Lors de mon voyage à la Feria de Cordoba avec l’UTB pour le jumelage avec le Circulo Taurino, j’ai pu admirer une tarde exceptionnelle du rejoneador Diego Ventura et de Morante, avec des gestes géniaux, un engagement, une prédisposition, une manière d’être, une envie de triompher rarement égalée. Était-ce le moment, le lieu symbolique : la Plaza de los Califas. Juli et Morante ont montré aussi à Las Ventas pour la San Isidro des tardes parmi les meilleures de leur carrière, étonnant une partie du public. Ils atteignirent ce niveau à Pamplona et à Burgos particulièrement pour le maestro sévillan. J’espère ne pas me tromper, tout cela n’est pas du hasard. Le public, l’aficion ont aussi un rôle à jouer dans cet éventuel renouveau. Quelques jours plus tard dans les arènes de Las Ventas où l’UTB a présenté avec Pepe Puente Jerez l’exposition exceptionnelle du 8 juillet au 18 septembre pour le 75ème anniversaire de la mort de Manolete, je suis allé au Tendido 5 regarder la corrida de la tarde. J’étais voisin du Tendido 7 des insupportables aficionados qui se veulent connaisseurs avec leurs a priori. J’ai été témoin de l’engagement extrême mais lucide, sans perdre sa maîtrise, du jeune Maestro Roca Rey.

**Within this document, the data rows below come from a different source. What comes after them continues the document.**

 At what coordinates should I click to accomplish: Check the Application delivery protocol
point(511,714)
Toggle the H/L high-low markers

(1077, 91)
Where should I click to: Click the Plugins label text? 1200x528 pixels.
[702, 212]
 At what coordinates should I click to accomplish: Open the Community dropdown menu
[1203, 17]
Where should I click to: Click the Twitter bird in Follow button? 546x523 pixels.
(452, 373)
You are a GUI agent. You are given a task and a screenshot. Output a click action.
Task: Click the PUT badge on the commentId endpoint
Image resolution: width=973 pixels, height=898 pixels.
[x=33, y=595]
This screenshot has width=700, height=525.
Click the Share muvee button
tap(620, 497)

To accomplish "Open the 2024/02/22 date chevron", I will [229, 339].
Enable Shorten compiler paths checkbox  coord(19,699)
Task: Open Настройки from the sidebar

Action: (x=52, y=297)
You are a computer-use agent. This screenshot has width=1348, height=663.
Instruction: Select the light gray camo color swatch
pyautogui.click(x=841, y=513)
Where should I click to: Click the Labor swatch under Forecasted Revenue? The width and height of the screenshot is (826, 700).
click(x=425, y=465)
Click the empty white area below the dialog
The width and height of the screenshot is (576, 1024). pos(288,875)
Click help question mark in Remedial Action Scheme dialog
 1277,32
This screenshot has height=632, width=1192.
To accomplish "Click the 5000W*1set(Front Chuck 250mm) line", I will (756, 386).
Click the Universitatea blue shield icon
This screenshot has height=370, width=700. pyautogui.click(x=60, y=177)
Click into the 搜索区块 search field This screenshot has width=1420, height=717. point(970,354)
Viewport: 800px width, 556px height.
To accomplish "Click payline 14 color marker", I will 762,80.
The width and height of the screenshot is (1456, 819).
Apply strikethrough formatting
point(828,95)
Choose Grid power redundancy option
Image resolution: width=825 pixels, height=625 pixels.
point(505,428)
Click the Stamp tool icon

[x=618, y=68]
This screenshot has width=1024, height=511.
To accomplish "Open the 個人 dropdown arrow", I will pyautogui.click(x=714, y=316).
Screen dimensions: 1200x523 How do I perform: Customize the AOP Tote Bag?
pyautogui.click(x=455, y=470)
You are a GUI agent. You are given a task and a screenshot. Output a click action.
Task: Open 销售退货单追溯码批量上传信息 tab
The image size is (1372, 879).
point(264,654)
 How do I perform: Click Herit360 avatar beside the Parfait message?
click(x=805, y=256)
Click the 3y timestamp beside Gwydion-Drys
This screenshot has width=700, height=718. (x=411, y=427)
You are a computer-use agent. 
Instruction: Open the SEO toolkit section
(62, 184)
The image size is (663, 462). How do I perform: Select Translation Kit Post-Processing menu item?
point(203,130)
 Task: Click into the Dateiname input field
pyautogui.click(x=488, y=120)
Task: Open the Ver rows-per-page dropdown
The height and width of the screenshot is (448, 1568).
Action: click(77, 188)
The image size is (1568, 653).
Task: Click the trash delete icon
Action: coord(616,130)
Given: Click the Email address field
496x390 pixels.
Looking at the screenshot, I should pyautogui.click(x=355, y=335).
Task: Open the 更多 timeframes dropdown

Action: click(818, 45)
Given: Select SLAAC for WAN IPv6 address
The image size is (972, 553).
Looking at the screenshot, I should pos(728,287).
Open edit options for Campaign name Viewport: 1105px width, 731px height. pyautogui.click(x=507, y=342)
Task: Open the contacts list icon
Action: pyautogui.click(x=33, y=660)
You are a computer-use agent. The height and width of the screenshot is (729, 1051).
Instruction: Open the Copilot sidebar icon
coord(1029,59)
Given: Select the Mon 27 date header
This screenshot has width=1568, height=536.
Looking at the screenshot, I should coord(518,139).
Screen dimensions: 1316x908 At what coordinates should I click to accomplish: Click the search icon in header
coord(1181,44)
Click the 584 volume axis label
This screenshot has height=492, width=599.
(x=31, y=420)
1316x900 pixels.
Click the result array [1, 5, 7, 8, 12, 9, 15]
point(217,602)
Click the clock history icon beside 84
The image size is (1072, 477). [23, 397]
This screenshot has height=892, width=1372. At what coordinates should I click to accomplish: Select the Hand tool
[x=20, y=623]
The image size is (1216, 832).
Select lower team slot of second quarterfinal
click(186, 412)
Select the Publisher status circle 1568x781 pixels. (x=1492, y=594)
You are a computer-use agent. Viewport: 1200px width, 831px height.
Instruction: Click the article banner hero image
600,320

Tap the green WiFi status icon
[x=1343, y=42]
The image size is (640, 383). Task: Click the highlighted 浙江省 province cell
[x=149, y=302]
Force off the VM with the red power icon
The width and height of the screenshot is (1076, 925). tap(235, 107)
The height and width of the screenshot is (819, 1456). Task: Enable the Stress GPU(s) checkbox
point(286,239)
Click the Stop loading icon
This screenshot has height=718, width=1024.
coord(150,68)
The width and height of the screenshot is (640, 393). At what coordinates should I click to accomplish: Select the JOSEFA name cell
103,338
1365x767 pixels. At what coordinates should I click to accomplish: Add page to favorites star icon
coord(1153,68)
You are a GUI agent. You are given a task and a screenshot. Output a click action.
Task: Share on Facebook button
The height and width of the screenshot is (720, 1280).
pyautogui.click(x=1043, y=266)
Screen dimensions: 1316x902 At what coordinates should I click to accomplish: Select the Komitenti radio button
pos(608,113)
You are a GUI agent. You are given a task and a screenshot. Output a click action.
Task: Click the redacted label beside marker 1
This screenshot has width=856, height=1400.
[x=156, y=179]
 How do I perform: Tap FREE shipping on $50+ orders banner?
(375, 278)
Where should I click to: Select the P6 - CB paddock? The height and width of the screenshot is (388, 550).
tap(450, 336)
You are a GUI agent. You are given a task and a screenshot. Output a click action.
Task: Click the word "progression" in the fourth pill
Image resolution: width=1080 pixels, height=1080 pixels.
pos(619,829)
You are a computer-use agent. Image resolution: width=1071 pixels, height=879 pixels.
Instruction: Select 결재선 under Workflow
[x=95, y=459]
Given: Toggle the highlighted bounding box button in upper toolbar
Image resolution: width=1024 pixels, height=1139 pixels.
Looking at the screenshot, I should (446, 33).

17 juillet 2022 – Roca Rey à Lunel face à un Nuñez del Cuvillo

Pourtant, les interventions bruyantes des spectateurs du 7, insuffisamment couvertes par les spectateurs de l’ombre qui ne les acceptaient pas. Son adversaire de Fuente Ymbro puissant et manso perdido s’était réfugié aux tablas, entre la porte du toril et la porte du paseo. Le jeune péruvien, impassible, parvint à le maîtriser, à le toréer véritablement malgré ses réactions dangereuses et imprévisibles. Certes, il perdit les trophées à cause de plusieurs échecs à l’épée alors qu’il avait démontré une maîtrise, un courage impressionnant qui méritaient l’appui de tout le public pendant la faena. Malheureusement, ces inqualifiables du Tendido 7, heureux d’avoir perturbé un torero important, ont conforté une décision qui me coûtera : ne plus assister à une corrida à Las Ventas. Qu’attend le reste du public madrilène compétent pour faire taire ceux qui croient, se basant sur des théories erronées, dans une plaza représentative comme Las Ventas ?

J’ai remarqué aussi des faits exceptionnels qui par leur envie et leurs qualités techniques me redonnent l’espoir, parmi les novilleros. En premier, j’ai remarqué le jeune mexicain Isaac Fonseca qui a réalisé déjà en 2021 une temporada d’exception avec son triomphe dans la Finale Nationale de la Ligue des Novilleros en coupant trois oreilles, suivies de trois oreilles et la queue dans les arènes toristes de Cadalso de los Vidrios et l’Alfarero de Oro de Villafranca de la Segra. Dès le début 2022, l’ouragan Fonseca continua ses actuations triomphales. Blessé le 25 juin avec une fracture à la mâchoire et deux légères cornadas après avoir coupé une oreille dans la Finale des Triomphateurs de Las Ventas, il a coupé 4 oreilles à Pamplona à dix jours d’intervalle. Ce jeune héros va prendre l’alternative à la Feria de Dax au mois d’août prochain.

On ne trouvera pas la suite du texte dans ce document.